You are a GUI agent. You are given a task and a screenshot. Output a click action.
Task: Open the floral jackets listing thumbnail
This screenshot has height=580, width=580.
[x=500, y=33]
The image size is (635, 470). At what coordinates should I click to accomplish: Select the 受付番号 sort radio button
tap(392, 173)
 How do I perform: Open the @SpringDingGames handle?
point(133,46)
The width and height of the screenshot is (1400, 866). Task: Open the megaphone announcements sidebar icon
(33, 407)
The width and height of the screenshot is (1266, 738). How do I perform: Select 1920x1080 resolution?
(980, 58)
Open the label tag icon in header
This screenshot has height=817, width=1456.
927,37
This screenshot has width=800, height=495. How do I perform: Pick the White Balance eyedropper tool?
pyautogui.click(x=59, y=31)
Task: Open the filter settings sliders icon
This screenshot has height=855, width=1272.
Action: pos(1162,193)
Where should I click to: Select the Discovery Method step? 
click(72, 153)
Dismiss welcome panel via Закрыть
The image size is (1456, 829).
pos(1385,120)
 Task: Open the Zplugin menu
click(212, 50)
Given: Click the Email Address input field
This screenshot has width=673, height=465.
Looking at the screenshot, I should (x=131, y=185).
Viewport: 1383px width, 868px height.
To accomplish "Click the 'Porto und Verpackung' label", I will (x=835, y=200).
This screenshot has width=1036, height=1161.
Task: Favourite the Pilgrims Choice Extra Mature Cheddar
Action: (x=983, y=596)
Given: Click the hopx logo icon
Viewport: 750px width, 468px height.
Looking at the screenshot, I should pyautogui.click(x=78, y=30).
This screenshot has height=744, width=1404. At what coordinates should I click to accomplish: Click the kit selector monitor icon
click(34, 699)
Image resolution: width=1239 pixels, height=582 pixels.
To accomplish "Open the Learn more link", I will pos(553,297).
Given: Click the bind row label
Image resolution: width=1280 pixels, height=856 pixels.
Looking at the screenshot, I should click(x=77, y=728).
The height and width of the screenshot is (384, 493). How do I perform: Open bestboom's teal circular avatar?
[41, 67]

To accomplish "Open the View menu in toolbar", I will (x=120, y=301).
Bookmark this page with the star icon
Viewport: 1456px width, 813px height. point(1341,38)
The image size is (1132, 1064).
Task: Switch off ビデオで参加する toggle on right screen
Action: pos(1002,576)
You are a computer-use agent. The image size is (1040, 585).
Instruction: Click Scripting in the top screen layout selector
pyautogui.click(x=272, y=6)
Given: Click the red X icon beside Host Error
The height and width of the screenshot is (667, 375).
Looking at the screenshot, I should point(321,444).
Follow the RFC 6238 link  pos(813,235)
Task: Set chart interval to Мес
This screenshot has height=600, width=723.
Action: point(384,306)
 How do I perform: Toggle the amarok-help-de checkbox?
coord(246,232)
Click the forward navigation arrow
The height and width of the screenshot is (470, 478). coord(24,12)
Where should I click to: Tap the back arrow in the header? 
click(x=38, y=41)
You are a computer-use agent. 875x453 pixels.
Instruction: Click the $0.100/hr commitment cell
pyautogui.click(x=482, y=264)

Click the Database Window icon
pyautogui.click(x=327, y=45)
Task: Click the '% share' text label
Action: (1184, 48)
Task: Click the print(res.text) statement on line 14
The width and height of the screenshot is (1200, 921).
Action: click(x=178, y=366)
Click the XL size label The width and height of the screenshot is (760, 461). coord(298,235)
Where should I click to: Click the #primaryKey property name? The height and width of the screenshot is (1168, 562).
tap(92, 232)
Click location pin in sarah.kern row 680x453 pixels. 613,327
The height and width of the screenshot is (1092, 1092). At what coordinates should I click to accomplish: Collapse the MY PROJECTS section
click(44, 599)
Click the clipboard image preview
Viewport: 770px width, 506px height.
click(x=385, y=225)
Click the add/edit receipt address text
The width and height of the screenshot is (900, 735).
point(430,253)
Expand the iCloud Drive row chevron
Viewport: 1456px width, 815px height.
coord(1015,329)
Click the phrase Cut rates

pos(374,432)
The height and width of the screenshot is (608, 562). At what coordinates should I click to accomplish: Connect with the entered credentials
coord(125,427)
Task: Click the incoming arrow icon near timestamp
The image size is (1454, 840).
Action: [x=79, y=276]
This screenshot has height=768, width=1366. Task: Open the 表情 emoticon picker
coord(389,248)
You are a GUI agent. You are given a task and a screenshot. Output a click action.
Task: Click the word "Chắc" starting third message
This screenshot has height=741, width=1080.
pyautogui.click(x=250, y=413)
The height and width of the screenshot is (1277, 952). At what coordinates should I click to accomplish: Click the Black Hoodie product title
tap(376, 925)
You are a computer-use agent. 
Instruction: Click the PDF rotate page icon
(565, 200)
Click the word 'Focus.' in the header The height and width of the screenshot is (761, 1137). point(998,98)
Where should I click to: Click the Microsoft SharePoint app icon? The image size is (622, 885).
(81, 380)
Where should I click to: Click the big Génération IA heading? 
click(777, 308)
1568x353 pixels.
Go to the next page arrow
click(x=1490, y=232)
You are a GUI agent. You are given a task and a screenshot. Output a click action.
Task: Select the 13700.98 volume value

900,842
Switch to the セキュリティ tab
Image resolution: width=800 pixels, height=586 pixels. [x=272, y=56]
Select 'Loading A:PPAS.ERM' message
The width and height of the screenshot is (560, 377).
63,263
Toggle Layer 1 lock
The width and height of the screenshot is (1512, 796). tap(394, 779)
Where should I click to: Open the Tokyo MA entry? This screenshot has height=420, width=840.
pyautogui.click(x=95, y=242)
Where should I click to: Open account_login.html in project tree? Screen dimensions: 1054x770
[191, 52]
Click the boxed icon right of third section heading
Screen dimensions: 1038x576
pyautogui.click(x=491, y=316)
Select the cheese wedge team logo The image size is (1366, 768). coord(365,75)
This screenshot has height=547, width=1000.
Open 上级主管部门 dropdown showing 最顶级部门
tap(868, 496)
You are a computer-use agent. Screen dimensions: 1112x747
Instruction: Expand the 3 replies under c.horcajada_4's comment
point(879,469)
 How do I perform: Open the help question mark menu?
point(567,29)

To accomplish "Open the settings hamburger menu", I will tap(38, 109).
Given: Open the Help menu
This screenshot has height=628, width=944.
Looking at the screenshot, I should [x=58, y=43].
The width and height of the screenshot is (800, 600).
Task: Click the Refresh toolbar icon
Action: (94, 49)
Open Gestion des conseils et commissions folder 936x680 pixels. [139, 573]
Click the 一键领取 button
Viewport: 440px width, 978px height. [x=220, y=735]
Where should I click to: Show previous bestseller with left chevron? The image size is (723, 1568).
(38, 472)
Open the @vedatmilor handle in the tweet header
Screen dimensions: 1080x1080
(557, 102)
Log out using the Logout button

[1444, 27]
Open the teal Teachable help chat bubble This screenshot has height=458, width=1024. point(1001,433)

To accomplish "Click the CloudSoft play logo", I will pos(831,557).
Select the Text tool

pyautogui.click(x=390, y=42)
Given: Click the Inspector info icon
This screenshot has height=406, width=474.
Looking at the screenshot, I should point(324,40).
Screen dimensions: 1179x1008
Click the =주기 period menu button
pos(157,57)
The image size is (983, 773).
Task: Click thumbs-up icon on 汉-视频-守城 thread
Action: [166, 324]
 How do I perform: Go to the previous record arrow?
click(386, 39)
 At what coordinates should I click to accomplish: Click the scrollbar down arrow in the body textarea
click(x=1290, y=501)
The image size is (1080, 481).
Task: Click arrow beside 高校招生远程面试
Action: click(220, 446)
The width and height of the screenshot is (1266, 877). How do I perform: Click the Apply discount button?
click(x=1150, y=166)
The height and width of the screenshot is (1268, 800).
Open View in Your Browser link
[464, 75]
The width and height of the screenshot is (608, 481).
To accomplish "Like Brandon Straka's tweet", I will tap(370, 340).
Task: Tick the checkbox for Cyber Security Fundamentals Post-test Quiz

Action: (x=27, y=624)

■ ■ ■ ■

• [Exercise prompt] Your answer must be the full listing above, reproduced exactly.

• [Written response]
You are a GUI agent. You are given a task and a screenshot. Output a click action.
Task: Open the floral jackets listing thumbnail
This screenshot has height=580, width=580.
[x=500, y=33]
The image size is (635, 470). At what coordinates should I click to accomplish: Select the 受付番号 sort radio button
tap(392, 173)
 How do I perform: Open the @SpringDingGames handle?
point(133,46)
The width and height of the screenshot is (1400, 866). Task: Open the megaphone announcements sidebar icon
(33, 407)
The width and height of the screenshot is (1266, 738). How do I perform: Select 1920x1080 resolution?
(980, 58)
Open the label tag icon in header
This screenshot has height=817, width=1456.
927,37
This screenshot has width=800, height=495. How do I perform: Pick the White Balance eyedropper tool?
pyautogui.click(x=59, y=31)
Task: Open the filter settings sliders icon
This screenshot has height=855, width=1272.
Action: pos(1162,193)
Where should I click to: Select the Discovery Method step? 
click(72, 153)
Dismiss welcome panel via Закрыть
The image size is (1456, 829).
pos(1385,120)
 Task: Open the Zplugin menu
click(212, 50)
Given: Click the Email Address input field
This screenshot has width=673, height=465.
Looking at the screenshot, I should (x=131, y=185).
Viewport: 1383px width, 868px height.
To accomplish "Click the 'Porto und Verpackung' label", I will (x=835, y=200).
This screenshot has width=1036, height=1161.
Task: Favourite the Pilgrims Choice Extra Mature Cheddar
Action: (x=983, y=596)
Given: Click the hopx logo icon
Viewport: 750px width, 468px height.
Looking at the screenshot, I should pyautogui.click(x=78, y=30).
This screenshot has height=744, width=1404. At what coordinates should I click to accomplish: Click the kit selector monitor icon
click(34, 699)
Image resolution: width=1239 pixels, height=582 pixels.
To accomplish "Open the Learn more link", I will pos(553,297).
Given: Click the bind row label
Image resolution: width=1280 pixels, height=856 pixels.
Looking at the screenshot, I should click(x=77, y=728).
The height and width of the screenshot is (384, 493). How do I perform: Open bestboom's teal circular avatar?
[41, 67]

To accomplish "Open the View menu in toolbar", I will (x=120, y=301).
Bookmark this page with the star icon
Viewport: 1456px width, 813px height. point(1341,38)
The image size is (1132, 1064).
Task: Switch off ビデオで参加する toggle on right screen
Action: pos(1002,576)
You are a computer-use agent. The image size is (1040, 585).
Instruction: Click Scripting in the top screen layout selector
pyautogui.click(x=272, y=6)
Given: Click the red X icon beside Host Error
The height and width of the screenshot is (667, 375).
Looking at the screenshot, I should point(321,444).
Follow the RFC 6238 link  pos(813,235)
Task: Set chart interval to Мес
This screenshot has height=600, width=723.
Action: point(384,306)
 How do I perform: Toggle the amarok-help-de checkbox?
coord(246,232)
Click the forward navigation arrow
The height and width of the screenshot is (470, 478). coord(24,12)
Where should I click to: Tap the back arrow in the header? 
click(x=38, y=41)
You are a computer-use agent. 875x453 pixels.
Instruction: Click the $0.100/hr commitment cell
pyautogui.click(x=482, y=264)

Click the Database Window icon
pyautogui.click(x=327, y=45)
Task: Click the '% share' text label
Action: (1184, 48)
Task: Click the print(res.text) statement on line 14
The width and height of the screenshot is (1200, 921).
Action: click(x=178, y=366)
Click the XL size label The width and height of the screenshot is (760, 461). coord(298,235)
Where should I click to: Click the #primaryKey property name? The height and width of the screenshot is (1168, 562).
tap(92, 232)
Click location pin in sarah.kern row 680x453 pixels. 613,327
The height and width of the screenshot is (1092, 1092). At what coordinates should I click to accomplish: Collapse the MY PROJECTS section
click(44, 599)
Click the clipboard image preview
Viewport: 770px width, 506px height.
click(x=385, y=225)
Click the add/edit receipt address text
The width and height of the screenshot is (900, 735).
point(430,253)
Expand the iCloud Drive row chevron
Viewport: 1456px width, 815px height.
coord(1015,329)
Click the phrase Cut rates

pos(374,432)
The height and width of the screenshot is (608, 562). At what coordinates should I click to accomplish: Connect with the entered credentials
coord(125,427)
Task: Click the incoming arrow icon near timestamp
The image size is (1454, 840).
Action: [x=79, y=276]
This screenshot has height=768, width=1366. Task: Open the 表情 emoticon picker
coord(389,248)
You are a GUI agent. You are given a task and a screenshot. Output a click action.
Task: Click the word "Chắc" starting third message
This screenshot has height=741, width=1080.
pyautogui.click(x=250, y=413)
The height and width of the screenshot is (1277, 952). At what coordinates should I click to accomplish: Click the Black Hoodie product title
tap(376, 925)
You are a computer-use agent. 
Instruction: Click the PDF rotate page icon
(565, 200)
Click the word 'Focus.' in the header The height and width of the screenshot is (761, 1137). point(998,98)
Where should I click to: Click the Microsoft SharePoint app icon? The image size is (622, 885).
(81, 380)
Where should I click to: Click the big Génération IA heading? 
click(777, 308)
1568x353 pixels.
Go to the next page arrow
click(x=1490, y=232)
You are a GUI agent. You are given a task and a screenshot. Output a click action.
Task: Select the 13700.98 volume value

900,842
Switch to the セキュリティ tab
Image resolution: width=800 pixels, height=586 pixels. [x=272, y=56]
Select 'Loading A:PPAS.ERM' message
The width and height of the screenshot is (560, 377).
63,263
Toggle Layer 1 lock
The width and height of the screenshot is (1512, 796). tap(394, 779)
Where should I click to: Open the Tokyo MA entry? This screenshot has height=420, width=840.
pyautogui.click(x=95, y=242)
Where should I click to: Open account_login.html in project tree? Screen dimensions: 1054x770
[191, 52]
Click the boxed icon right of third section heading
Screen dimensions: 1038x576
pyautogui.click(x=491, y=316)
Select the cheese wedge team logo The image size is (1366, 768). coord(365,75)
This screenshot has height=547, width=1000.
Open 上级主管部门 dropdown showing 最顶级部门
tap(868, 496)
You are a computer-use agent. Screen dimensions: 1112x747
Instruction: Expand the 3 replies under c.horcajada_4's comment
point(879,469)
 How do I perform: Open the help question mark menu?
point(567,29)

To accomplish "Open the settings hamburger menu", I will tap(38, 109).
Given: Open the Help menu
This screenshot has height=628, width=944.
Looking at the screenshot, I should [x=58, y=43].
The width and height of the screenshot is (800, 600).
Task: Click the Refresh toolbar icon
Action: (94, 49)
Open Gestion des conseils et commissions folder 936x680 pixels. [139, 573]
Click the 一键领取 button
Viewport: 440px width, 978px height. [x=220, y=735]
Where should I click to: Show previous bestseller with left chevron? The image size is (723, 1568).
(38, 472)
Open the @vedatmilor handle in the tweet header
Screen dimensions: 1080x1080
(557, 102)
Log out using the Logout button

[1444, 27]
Open the teal Teachable help chat bubble This screenshot has height=458, width=1024. point(1001,433)

To accomplish "Click the CloudSoft play logo", I will pos(831,557).
Select the Text tool

pyautogui.click(x=390, y=42)
Given: Click the Inspector info icon
This screenshot has height=406, width=474.
Looking at the screenshot, I should point(324,40).
Screen dimensions: 1179x1008
Click the =주기 period menu button
pos(157,57)
The image size is (983, 773).
Task: Click thumbs-up icon on 汉-视频-守城 thread
Action: [166, 324]
 How do I perform: Go to the previous record arrow?
click(386, 39)
 At what coordinates should I click to accomplish: Click the scrollbar down arrow in the body textarea
click(x=1290, y=501)
The image size is (1080, 481).
Task: Click arrow beside 高校招生远程面试
Action: click(220, 446)
The width and height of the screenshot is (1266, 877). How do I perform: Click the Apply discount button?
click(x=1150, y=166)
The height and width of the screenshot is (1268, 800).
Open View in Your Browser link
[464, 75]
The width and height of the screenshot is (608, 481).
To accomplish "Like Brandon Straka's tweet", I will tap(370, 340).
Task: Tick the checkbox for Cyber Security Fundamentals Post-test Quiz

Action: (x=27, y=624)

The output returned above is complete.